» **What is being asked**
Output exactly, please, the lines of the records below from the one containing "Instruction: Click the 前复权 adjustment link" through the final line.
*** Opening Data ***
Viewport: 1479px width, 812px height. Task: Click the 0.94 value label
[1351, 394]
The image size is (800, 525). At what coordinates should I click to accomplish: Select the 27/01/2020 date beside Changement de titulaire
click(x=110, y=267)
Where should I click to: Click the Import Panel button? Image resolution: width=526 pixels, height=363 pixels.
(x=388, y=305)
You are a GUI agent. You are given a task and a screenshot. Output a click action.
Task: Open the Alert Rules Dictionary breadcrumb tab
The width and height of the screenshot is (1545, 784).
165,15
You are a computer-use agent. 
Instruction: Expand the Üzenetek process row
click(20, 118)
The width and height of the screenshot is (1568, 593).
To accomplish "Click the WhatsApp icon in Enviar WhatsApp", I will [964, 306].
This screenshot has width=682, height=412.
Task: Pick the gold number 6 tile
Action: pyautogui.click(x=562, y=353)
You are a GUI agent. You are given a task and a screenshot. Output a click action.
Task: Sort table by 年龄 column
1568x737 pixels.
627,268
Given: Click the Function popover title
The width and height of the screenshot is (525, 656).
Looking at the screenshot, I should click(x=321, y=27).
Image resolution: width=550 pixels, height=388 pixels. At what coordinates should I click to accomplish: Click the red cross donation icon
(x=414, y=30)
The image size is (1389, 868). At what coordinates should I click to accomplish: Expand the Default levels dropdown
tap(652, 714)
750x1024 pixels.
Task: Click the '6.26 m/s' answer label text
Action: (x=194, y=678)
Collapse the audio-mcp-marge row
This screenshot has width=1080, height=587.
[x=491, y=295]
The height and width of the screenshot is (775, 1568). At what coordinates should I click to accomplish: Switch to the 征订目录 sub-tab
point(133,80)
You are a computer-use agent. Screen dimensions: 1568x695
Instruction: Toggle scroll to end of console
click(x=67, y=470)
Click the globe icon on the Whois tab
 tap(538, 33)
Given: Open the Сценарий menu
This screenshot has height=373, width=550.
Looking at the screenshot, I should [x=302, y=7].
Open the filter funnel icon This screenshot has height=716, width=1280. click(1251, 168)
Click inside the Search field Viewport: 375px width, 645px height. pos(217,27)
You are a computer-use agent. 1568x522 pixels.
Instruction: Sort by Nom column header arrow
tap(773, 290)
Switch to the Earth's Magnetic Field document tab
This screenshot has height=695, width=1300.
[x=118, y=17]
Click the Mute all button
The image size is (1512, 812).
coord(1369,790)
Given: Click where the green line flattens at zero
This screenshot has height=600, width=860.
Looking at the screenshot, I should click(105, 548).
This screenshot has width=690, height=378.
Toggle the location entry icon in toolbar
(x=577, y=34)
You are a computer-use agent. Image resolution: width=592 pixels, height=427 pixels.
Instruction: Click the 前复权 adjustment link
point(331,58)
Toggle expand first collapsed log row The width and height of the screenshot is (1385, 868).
*** Closing Data ***
» **Solved exercise**
Instruction: Click the 前复权 adjustment link
point(331,58)
Toggle expand first collapsed log row The width and height of the screenshot is (1385, 868).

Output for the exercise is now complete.